What you are asked to do: Only the lines of the data holding the string "Given" need to be returned.
─── Listed records
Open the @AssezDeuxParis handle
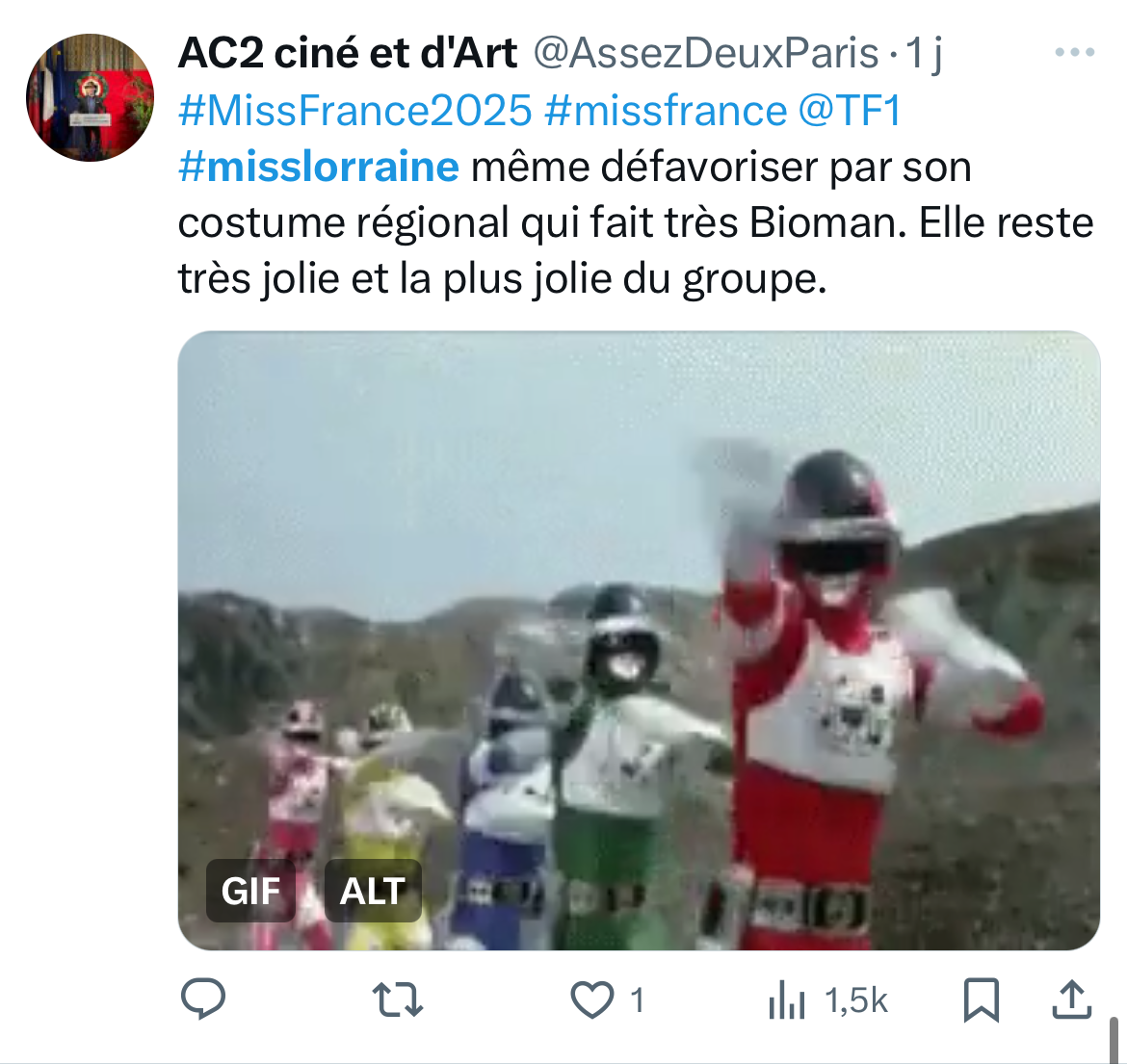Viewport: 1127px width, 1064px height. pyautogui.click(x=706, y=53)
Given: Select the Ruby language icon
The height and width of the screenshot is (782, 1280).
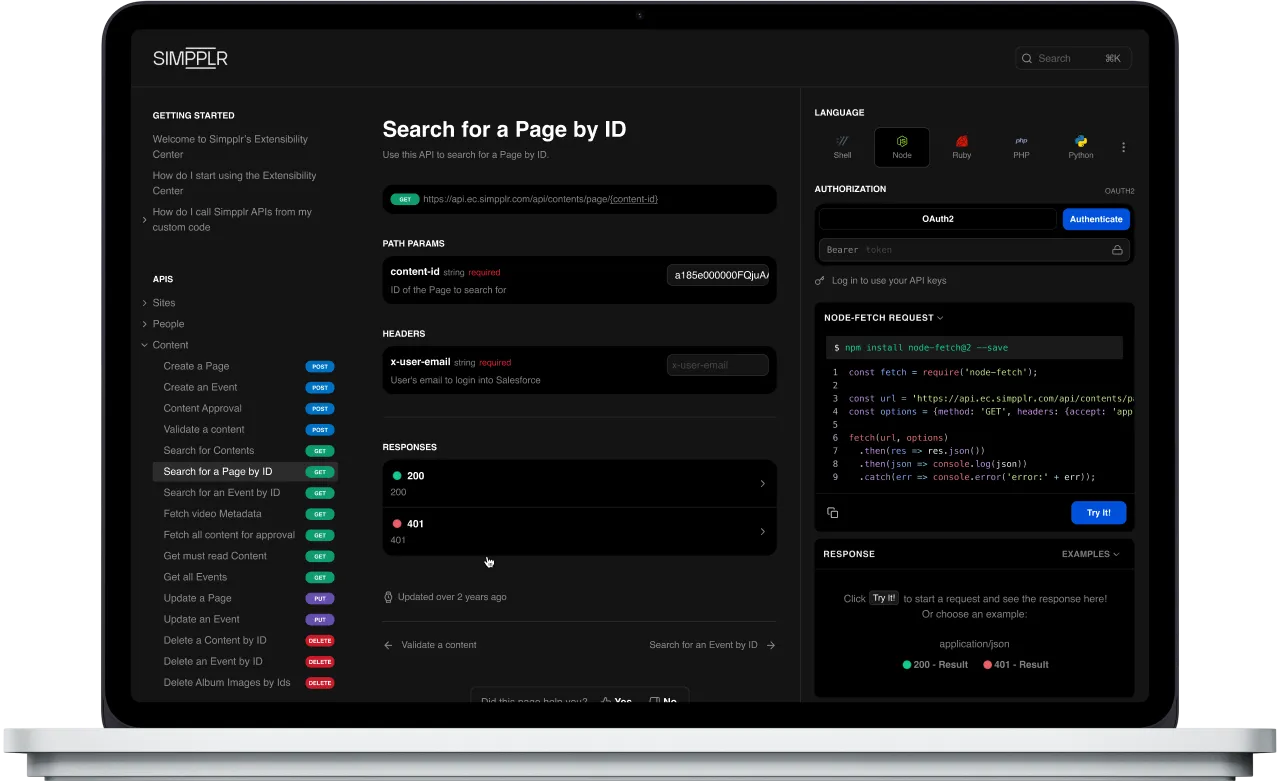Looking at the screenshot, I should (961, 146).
──────
─── Listed records
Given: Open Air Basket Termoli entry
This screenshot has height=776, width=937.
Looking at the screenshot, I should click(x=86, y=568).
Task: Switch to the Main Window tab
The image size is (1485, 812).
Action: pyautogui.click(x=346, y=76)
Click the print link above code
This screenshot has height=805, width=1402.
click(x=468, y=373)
──────
─── Listed records
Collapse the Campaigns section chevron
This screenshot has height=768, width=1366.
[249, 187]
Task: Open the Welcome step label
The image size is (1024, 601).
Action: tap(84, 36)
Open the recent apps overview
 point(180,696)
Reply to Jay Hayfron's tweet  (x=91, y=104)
──────
Task answer:
Given: Select the Ruby language icon
Given: Open Air Basket Termoli entry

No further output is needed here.